(What you have to do):
Please copy out verbatim the lines of the material below, starting at the line that contains "Select the 'three methods' pattern label" and ending at the line that contains "[x=44, y=251]", with both of those lines included.

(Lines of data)
▼

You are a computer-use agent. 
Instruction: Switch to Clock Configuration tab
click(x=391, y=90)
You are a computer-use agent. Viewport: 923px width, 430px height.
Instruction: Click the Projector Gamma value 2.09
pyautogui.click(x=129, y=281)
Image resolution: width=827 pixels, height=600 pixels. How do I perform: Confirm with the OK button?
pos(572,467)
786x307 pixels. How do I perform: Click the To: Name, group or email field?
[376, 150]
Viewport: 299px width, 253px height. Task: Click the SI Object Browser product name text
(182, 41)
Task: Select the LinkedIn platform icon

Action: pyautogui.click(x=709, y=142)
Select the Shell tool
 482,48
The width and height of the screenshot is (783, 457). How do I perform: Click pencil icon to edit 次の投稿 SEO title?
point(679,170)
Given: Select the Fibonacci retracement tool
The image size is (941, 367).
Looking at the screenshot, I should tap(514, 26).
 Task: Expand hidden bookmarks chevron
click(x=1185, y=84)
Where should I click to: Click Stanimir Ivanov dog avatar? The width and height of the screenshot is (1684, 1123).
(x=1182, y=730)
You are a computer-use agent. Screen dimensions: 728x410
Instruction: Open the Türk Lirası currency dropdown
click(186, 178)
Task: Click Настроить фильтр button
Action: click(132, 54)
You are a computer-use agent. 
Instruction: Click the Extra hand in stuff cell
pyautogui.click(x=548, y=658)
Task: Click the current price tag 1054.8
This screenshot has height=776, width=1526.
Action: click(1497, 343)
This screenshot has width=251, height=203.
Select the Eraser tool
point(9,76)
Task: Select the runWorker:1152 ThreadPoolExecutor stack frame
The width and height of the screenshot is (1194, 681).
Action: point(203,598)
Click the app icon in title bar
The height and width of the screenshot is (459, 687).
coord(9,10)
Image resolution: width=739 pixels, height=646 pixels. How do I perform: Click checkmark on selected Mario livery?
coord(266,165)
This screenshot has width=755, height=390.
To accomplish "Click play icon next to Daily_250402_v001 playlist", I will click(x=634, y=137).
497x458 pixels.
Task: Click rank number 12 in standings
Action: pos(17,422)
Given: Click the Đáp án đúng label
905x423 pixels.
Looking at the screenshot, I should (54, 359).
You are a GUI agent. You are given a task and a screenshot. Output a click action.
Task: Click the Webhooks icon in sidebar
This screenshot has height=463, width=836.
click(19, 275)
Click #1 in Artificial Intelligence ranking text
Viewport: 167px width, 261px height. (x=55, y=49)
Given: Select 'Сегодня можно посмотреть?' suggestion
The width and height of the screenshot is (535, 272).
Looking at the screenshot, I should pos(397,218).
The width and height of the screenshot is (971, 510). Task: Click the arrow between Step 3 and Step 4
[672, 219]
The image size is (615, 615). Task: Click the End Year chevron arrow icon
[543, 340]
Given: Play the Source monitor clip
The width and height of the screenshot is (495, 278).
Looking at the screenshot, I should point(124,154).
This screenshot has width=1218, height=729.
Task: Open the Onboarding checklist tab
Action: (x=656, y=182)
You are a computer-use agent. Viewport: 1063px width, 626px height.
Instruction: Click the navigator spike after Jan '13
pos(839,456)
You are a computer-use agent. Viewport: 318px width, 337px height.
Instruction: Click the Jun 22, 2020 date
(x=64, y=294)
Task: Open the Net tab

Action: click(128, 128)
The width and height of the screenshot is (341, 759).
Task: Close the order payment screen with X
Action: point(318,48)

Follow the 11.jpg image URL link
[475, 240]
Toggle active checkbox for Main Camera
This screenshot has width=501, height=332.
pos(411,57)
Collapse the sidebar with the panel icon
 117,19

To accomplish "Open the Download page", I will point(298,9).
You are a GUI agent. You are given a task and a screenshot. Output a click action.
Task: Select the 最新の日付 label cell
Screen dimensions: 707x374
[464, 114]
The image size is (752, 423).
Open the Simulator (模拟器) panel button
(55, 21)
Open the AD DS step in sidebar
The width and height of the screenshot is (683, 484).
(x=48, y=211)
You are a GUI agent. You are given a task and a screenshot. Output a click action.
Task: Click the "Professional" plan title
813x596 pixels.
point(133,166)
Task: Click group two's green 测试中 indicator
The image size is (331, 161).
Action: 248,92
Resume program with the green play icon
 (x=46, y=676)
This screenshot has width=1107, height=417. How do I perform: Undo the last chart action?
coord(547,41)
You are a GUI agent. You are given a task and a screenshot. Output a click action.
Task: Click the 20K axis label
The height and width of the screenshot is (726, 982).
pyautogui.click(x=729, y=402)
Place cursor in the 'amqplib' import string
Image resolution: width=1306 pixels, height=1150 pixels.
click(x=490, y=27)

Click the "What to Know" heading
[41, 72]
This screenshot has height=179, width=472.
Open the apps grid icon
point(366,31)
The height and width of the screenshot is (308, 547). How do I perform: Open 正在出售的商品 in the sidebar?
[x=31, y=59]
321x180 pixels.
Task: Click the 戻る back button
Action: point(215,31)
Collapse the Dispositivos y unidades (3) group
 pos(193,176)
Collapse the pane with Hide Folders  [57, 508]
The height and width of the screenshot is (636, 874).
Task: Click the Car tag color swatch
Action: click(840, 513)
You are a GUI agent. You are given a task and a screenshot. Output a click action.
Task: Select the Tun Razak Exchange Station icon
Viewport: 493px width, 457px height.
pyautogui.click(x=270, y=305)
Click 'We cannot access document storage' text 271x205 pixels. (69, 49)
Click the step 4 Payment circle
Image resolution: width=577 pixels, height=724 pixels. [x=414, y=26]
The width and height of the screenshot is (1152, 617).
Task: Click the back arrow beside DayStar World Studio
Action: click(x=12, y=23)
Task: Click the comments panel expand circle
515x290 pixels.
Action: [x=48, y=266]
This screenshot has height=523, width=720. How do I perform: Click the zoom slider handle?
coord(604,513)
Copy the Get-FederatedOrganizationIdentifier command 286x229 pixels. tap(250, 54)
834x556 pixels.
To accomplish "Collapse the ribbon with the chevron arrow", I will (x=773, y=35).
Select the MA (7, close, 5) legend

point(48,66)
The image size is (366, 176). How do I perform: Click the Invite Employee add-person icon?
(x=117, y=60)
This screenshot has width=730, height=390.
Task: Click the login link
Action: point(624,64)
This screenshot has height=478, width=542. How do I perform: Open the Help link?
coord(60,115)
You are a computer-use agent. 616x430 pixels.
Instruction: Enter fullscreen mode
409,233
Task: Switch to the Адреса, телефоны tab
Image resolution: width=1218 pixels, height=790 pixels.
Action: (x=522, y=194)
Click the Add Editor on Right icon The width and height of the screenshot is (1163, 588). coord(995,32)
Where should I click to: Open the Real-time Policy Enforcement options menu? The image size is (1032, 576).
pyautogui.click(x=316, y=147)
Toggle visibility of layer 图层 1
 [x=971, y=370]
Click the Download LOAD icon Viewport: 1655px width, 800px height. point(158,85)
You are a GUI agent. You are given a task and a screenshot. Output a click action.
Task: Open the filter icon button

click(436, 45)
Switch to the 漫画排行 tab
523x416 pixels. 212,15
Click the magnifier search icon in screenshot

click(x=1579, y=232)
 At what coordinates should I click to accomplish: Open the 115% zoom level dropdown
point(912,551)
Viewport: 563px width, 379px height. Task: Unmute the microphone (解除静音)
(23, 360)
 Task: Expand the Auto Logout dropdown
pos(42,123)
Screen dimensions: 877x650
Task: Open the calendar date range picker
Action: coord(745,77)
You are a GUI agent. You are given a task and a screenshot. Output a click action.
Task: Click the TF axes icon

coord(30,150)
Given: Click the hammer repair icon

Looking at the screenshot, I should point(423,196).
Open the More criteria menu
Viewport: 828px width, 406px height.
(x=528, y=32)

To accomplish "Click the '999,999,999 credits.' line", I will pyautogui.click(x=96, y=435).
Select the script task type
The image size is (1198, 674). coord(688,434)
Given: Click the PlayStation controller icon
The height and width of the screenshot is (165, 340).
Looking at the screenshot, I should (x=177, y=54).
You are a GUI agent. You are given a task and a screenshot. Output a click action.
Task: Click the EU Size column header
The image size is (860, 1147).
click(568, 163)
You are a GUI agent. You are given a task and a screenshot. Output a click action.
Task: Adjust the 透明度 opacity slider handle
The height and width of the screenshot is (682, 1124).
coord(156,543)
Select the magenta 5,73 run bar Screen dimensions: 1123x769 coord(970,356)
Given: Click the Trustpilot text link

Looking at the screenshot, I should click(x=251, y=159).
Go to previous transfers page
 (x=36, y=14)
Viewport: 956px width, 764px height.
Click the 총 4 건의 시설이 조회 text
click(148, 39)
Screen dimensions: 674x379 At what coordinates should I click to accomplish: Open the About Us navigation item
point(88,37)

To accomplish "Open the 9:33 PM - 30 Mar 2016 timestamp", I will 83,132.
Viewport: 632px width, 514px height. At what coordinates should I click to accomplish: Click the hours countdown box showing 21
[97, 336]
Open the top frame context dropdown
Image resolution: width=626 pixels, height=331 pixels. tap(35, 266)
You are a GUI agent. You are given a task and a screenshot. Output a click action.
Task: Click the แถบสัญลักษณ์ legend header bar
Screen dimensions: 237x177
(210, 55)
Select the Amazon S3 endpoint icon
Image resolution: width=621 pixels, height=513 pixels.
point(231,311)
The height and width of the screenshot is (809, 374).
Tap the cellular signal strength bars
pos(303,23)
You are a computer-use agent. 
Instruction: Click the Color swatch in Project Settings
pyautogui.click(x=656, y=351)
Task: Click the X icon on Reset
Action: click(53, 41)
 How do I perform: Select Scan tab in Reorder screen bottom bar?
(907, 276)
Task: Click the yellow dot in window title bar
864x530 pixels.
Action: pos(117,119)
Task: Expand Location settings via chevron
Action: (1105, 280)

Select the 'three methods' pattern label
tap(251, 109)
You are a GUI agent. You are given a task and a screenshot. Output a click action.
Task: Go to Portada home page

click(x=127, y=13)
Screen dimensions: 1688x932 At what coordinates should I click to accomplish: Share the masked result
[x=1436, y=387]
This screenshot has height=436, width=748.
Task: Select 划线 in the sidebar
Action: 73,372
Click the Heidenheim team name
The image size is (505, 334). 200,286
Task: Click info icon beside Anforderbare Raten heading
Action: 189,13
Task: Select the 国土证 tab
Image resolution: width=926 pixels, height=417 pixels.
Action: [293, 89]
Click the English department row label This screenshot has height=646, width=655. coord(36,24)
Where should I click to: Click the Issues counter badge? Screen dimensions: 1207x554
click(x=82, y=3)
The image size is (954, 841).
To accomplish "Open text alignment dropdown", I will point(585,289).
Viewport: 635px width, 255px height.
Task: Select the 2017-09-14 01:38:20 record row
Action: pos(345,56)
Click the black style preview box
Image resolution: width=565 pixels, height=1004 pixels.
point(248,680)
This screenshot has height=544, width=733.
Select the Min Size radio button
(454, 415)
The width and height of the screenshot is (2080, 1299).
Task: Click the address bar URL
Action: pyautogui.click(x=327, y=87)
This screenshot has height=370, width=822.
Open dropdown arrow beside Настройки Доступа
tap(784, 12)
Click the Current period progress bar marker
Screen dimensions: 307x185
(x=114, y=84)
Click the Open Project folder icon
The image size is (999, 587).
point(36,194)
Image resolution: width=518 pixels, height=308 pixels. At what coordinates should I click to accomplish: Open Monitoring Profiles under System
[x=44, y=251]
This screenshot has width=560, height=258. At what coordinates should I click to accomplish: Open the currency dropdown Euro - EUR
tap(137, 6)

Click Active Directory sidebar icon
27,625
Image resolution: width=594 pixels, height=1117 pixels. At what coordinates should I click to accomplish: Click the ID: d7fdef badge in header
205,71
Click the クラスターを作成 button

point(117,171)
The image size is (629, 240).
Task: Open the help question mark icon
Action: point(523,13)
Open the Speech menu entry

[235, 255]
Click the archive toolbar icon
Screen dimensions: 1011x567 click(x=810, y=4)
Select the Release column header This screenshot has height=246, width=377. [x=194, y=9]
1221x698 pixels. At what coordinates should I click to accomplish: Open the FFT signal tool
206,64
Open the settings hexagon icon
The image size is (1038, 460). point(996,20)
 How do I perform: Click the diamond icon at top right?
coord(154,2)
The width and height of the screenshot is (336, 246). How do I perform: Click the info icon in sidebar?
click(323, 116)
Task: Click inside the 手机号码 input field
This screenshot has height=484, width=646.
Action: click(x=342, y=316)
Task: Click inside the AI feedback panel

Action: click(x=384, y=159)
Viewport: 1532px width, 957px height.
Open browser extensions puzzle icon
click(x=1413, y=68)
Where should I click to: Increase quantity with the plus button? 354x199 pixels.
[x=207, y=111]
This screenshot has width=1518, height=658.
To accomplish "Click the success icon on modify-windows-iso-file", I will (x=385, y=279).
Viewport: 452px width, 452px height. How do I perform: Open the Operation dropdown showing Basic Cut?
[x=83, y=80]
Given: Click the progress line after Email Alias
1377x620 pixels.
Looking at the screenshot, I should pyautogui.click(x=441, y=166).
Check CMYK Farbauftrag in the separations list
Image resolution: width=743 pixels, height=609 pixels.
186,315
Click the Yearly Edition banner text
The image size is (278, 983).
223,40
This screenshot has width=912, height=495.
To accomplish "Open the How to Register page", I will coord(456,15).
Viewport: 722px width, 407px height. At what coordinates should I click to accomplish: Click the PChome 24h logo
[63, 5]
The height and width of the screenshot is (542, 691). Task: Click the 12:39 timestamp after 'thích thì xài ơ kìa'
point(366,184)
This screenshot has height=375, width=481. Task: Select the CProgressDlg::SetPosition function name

▲

(Exercise response):
Select the 'three methods' pattern label
tap(251, 109)
You are a GUI agent. You are given a task and a screenshot. Output a click action.
Task: Go to Portada home page

click(x=127, y=13)
Screen dimensions: 1688x932 At what coordinates should I click to accomplish: Share the masked result
[x=1436, y=387]
This screenshot has height=436, width=748.
Task: Select 划线 in the sidebar
Action: 73,372
Click the Heidenheim team name
The image size is (505, 334). 200,286
Task: Click info icon beside Anforderbare Raten heading
Action: 189,13
Task: Select the 国土证 tab
Image resolution: width=926 pixels, height=417 pixels.
Action: [293, 89]
Click the English department row label This screenshot has height=646, width=655. coord(36,24)
Where should I click to: Click the Issues counter badge? Screen dimensions: 1207x554
click(x=82, y=3)
The image size is (954, 841).
To accomplish "Open text alignment dropdown", I will point(585,289).
Viewport: 635px width, 255px height.
Task: Select the 2017-09-14 01:38:20 record row
Action: pos(345,56)
Click the black style preview box
Image resolution: width=565 pixels, height=1004 pixels.
point(248,680)
This screenshot has height=544, width=733.
Select the Min Size radio button
(454, 415)
The width and height of the screenshot is (2080, 1299).
Task: Click the address bar URL
Action: pyautogui.click(x=327, y=87)
This screenshot has height=370, width=822.
Open dropdown arrow beside Настройки Доступа
tap(784, 12)
Click the Current period progress bar marker
Screen dimensions: 307x185
(x=114, y=84)
Click the Open Project folder icon
The image size is (999, 587).
point(36,194)
Image resolution: width=518 pixels, height=308 pixels. At what coordinates should I click to accomplish: Open Monitoring Profiles under System
[x=44, y=251]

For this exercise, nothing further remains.